Extracted records »
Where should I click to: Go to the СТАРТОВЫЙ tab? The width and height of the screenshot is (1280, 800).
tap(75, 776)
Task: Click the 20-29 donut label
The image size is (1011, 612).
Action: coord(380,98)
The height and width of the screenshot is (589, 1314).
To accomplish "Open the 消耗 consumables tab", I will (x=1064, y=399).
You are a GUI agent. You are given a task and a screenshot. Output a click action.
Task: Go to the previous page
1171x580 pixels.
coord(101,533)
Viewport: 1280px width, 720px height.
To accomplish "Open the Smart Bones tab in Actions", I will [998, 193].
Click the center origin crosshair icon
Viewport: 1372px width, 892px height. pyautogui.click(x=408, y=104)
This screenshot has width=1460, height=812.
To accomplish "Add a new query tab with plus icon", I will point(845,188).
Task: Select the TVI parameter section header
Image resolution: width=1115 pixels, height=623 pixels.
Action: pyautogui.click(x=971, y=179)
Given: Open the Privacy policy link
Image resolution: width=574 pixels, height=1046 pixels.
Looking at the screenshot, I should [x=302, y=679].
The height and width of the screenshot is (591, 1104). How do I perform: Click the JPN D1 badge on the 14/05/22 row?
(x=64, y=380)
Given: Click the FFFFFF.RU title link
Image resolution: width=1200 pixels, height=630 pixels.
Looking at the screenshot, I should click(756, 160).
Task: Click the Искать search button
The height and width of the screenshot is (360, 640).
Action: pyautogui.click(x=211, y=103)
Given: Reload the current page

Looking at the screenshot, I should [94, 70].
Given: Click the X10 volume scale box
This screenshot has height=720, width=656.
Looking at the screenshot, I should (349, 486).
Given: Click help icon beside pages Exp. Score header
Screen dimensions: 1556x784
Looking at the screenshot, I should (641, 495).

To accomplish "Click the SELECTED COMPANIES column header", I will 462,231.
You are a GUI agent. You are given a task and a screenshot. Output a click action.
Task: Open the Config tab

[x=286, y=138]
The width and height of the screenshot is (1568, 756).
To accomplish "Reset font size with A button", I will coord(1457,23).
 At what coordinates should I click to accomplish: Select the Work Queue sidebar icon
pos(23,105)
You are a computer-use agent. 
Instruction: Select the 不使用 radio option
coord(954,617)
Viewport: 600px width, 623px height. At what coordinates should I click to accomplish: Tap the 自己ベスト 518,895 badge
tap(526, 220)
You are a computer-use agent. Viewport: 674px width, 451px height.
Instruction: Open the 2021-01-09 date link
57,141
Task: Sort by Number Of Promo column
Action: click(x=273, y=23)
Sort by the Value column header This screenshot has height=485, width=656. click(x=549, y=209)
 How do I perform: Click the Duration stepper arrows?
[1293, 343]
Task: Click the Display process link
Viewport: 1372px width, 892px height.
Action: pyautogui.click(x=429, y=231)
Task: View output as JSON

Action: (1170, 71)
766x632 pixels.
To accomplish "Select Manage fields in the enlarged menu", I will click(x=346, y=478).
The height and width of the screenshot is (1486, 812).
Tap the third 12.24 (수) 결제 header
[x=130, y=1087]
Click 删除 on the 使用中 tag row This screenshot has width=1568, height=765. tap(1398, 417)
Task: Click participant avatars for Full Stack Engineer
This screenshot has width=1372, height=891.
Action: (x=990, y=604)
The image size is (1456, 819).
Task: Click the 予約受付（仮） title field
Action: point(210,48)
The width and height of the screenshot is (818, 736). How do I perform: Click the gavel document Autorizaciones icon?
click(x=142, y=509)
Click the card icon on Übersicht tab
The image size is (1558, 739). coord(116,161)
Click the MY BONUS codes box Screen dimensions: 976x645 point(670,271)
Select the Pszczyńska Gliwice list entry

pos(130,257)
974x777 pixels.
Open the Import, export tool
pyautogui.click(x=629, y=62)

Exercise requirements » Retype every line of the listing above, keeping each one unchanged.

Solution for this task »
Where should I click to: Go to the СТАРТОВЫЙ tab? The width and height of the screenshot is (1280, 800).
tap(75, 776)
Task: Click the 20-29 donut label
The image size is (1011, 612).
Action: coord(380,98)
The height and width of the screenshot is (589, 1314).
To accomplish "Open the 消耗 consumables tab", I will (x=1064, y=399).
You are a GUI agent. You are given a task and a screenshot. Output a click action.
Task: Go to the previous page
1171x580 pixels.
coord(101,533)
Viewport: 1280px width, 720px height.
To accomplish "Open the Smart Bones tab in Actions", I will [998, 193].
Click the center origin crosshair icon
Viewport: 1372px width, 892px height. pyautogui.click(x=408, y=104)
This screenshot has width=1460, height=812.
To accomplish "Add a new query tab with plus icon", I will point(845,188).
Task: Select the TVI parameter section header
Image resolution: width=1115 pixels, height=623 pixels.
Action: pyautogui.click(x=971, y=179)
Given: Open the Privacy policy link
Image resolution: width=574 pixels, height=1046 pixels.
Looking at the screenshot, I should [x=302, y=679].
The height and width of the screenshot is (591, 1104). How do I perform: Click the JPN D1 badge on the 14/05/22 row?
(x=64, y=380)
Given: Click the FFFFFF.RU title link
Image resolution: width=1200 pixels, height=630 pixels.
Looking at the screenshot, I should click(756, 160).
Task: Click the Искать search button
The height and width of the screenshot is (360, 640).
Action: pyautogui.click(x=211, y=103)
Given: Reload the current page

Looking at the screenshot, I should [94, 70].
Given: Click the X10 volume scale box
This screenshot has height=720, width=656.
Looking at the screenshot, I should (349, 486).
Given: Click help icon beside pages Exp. Score header
Screen dimensions: 1556x784
Looking at the screenshot, I should (641, 495).

To accomplish "Click the SELECTED COMPANIES column header", I will 462,231.
You are a GUI agent. You are given a task and a screenshot. Output a click action.
Task: Open the Config tab

[x=286, y=138]
The width and height of the screenshot is (1568, 756).
To accomplish "Reset font size with A button", I will coord(1457,23).
 At what coordinates should I click to accomplish: Select the Work Queue sidebar icon
pos(23,105)
You are a computer-use agent. 
Instruction: Select the 不使用 radio option
coord(954,617)
Viewport: 600px width, 623px height. At what coordinates should I click to accomplish: Tap the 自己ベスト 518,895 badge
tap(526, 220)
You are a computer-use agent. Viewport: 674px width, 451px height.
Instruction: Open the 2021-01-09 date link
57,141
Task: Sort by Number Of Promo column
Action: click(x=273, y=23)
Sort by the Value column header This screenshot has height=485, width=656. click(x=549, y=209)
 How do I perform: Click the Duration stepper arrows?
[1293, 343]
Task: Click the Display process link
Viewport: 1372px width, 892px height.
Action: pyautogui.click(x=429, y=231)
Task: View output as JSON

Action: (1170, 71)
766x632 pixels.
To accomplish "Select Manage fields in the enlarged menu", I will click(x=346, y=478).
The height and width of the screenshot is (1486, 812).
Tap the third 12.24 (수) 결제 header
[x=130, y=1087]
Click 删除 on the 使用中 tag row This screenshot has width=1568, height=765. tap(1398, 417)
Task: Click participant avatars for Full Stack Engineer
This screenshot has width=1372, height=891.
Action: (x=990, y=604)
The image size is (1456, 819).
Task: Click the 予約受付（仮） title field
Action: point(210,48)
The width and height of the screenshot is (818, 736). How do I perform: Click the gavel document Autorizaciones icon?
click(x=142, y=509)
Click the card icon on Übersicht tab
The image size is (1558, 739). coord(116,161)
Click the MY BONUS codes box Screen dimensions: 976x645 point(670,271)
Select the Pszczyńska Gliwice list entry

pos(130,257)
974x777 pixels.
Open the Import, export tool
pyautogui.click(x=629, y=62)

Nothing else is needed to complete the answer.